:: Texte à lire ::
▽
SEDE, en tant qu’exploitant, s'est penchée sur le sujet de l'optimisation des coûts opérationnels pour ses propres besoins en premier lieu, sur son installation SAS MEETHA à Soudan (44) et propose ainsi aujourd'hui des services à la méthanisation permettant d'optimiser ces coûts d’exploitation. Ronan Tréguer, Responsable Développement Méthanisation pour SEDE, explique ainsi : « Nous avons fait le constat concernant ces charges d'exploitation sur nos propres sites, et compris les nombreuses problématiques de croûtage, de difficultés d'incorporation de matières ou d’agitation, rencontrées chez des installations partenaires ou clients. Sur cette base, nous avons voulu développer une solution permettant de fluidifier la matière organique dans les ouvrages, et ainsi réduire le coût d’agitation à court terme, puis le coût de maintenance à long terme. C'est ainsi que nous sommes arrivés à MethaZyme, un service innovant à base d’enzymes. Cette solution est également particulièrement adaptée au marché français de la méthanisation qui s'appuie grandement sur des technologies en voie liquide avec des réacteurs infiniment mélangés. Si la filière méthanisation souhaite optimiser ses coûts comme attendu par le ministère, elle va devoir faire appel à de telles voies d’optimisation opérationnelle dans un futur très proche ».
Co-méthaniser en mutualisant les intrants
Malgré les restrictions réglementaires qui pèsent sur certains mélanges d’intrants, notamment les boues avec les biodéchets triés à la source, il reste cependant possible de réaliser, avec l’accord des préfectures, certains mélanges, notamment les déchets d’assainissement (boues et graisses urbaines et industrielles). « Le co-traitement avec des autres déchets organiques fait sens techniquement. Mais malheureusement, il devient vite compliqué, réglementairement parlant. Exigence d’hygiénisation, problème du retour en tête du traitement du centrifugat des digestats ; cahier des charges d’acceptation des digestats sur terres agricoles, etc. etc. Toutefois, si ces déchets organiques sont marginaux en quantité, le co-traitement avec les boues doit être possible, la filière finale de valorisation des boues n’étant pas perturbée vraiment », rappelle Jacques Wiart de l’Ademe.
Les sites qui méthanisent des intrants externes entrent alors dans le cadre des installations classées et sont soumis à la rubrique ICPE 2781.
△
:: Lignes de données ::
▽
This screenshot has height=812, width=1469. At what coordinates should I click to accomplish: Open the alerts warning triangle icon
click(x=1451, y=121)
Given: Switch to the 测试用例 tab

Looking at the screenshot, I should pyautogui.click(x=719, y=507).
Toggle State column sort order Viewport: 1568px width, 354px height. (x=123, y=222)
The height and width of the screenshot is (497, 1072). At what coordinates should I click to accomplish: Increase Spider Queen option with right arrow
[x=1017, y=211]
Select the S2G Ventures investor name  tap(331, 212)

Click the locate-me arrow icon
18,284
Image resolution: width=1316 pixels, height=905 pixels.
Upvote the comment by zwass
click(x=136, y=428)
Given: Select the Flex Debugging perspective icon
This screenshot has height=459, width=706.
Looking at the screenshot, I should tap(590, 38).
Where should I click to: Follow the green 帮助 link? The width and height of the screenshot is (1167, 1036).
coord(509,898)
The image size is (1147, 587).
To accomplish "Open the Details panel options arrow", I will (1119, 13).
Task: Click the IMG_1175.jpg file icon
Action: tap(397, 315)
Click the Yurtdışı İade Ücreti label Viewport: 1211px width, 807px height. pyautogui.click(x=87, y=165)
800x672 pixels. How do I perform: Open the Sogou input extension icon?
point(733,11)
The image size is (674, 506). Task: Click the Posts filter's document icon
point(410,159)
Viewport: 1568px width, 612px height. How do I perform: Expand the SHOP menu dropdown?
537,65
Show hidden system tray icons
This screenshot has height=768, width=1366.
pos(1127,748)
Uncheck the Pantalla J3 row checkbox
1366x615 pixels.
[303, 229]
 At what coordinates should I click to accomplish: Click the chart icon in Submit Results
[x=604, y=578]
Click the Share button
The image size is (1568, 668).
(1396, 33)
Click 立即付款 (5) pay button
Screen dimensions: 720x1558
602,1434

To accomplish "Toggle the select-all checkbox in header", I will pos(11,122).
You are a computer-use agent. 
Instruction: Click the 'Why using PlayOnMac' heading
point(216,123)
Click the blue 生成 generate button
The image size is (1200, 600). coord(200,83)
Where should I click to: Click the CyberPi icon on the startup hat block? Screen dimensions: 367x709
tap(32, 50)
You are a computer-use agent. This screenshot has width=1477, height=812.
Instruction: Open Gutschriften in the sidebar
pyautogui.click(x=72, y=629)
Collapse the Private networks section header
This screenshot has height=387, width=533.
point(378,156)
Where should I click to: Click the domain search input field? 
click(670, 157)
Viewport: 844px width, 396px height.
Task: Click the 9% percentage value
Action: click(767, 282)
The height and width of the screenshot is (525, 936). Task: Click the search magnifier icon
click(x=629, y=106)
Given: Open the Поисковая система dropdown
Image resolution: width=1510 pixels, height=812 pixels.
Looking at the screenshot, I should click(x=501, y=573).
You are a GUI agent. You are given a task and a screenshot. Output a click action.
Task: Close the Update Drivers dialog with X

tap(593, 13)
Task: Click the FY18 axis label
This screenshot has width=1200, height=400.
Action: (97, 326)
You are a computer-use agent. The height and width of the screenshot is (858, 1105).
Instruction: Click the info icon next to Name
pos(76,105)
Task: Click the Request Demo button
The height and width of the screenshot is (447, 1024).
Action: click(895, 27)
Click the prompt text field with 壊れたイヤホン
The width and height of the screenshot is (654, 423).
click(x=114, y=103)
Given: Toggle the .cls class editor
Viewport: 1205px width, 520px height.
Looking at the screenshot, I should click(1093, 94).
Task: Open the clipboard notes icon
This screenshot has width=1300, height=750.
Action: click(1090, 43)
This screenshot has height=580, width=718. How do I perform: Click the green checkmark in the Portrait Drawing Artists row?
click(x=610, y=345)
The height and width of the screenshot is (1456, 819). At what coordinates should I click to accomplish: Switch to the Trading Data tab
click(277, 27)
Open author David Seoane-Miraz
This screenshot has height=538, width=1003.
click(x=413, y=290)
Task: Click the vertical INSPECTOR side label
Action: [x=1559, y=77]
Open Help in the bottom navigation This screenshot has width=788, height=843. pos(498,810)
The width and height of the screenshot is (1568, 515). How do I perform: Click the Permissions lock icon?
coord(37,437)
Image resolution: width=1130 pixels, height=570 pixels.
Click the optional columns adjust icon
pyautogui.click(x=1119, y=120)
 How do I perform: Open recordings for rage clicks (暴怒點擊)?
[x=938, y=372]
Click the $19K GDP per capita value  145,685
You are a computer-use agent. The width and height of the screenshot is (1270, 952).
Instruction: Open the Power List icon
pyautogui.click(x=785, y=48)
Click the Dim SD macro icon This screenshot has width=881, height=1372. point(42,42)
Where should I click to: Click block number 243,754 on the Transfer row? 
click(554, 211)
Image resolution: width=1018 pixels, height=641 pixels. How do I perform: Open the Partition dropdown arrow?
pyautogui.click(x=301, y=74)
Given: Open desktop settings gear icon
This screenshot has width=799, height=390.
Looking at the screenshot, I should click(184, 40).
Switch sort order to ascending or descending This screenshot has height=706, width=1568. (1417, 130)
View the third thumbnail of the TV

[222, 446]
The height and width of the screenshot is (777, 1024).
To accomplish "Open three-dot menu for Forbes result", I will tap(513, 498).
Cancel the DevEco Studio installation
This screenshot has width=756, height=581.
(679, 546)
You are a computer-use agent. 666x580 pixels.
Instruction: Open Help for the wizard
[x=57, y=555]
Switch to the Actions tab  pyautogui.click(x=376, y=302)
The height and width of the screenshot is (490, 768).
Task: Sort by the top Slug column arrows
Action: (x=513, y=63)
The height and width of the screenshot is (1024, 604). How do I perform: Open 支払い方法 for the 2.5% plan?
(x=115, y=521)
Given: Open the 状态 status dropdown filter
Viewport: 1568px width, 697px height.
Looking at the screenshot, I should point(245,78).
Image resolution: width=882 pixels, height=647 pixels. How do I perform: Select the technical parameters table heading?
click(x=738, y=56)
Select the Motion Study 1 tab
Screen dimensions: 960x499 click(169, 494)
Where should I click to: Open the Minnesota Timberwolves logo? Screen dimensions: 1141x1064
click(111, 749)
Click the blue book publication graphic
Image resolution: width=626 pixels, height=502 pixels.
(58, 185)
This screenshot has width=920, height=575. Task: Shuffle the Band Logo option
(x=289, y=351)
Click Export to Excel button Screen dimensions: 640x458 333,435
△
:: Tâches de l'exercice ::
A) D'après le texte à lire, comment s'appelle le service à base d'enzymes auquel SEDE est arrivée ?
B) Traduisez en anglais cette phrase du texte à lire : « Les sites qui méthanisent des intrants externes entrent alors dans le cadre des installations classées et sont soumis à la rubrique ICPE 2781. »

:: Liste des réponses ::
A) Ce service s'appelle MethaZyme.

B) Sites that process external inputs through anaerobic digestion then fall within the framework of classified installations and are subject to ICPE heading 2781.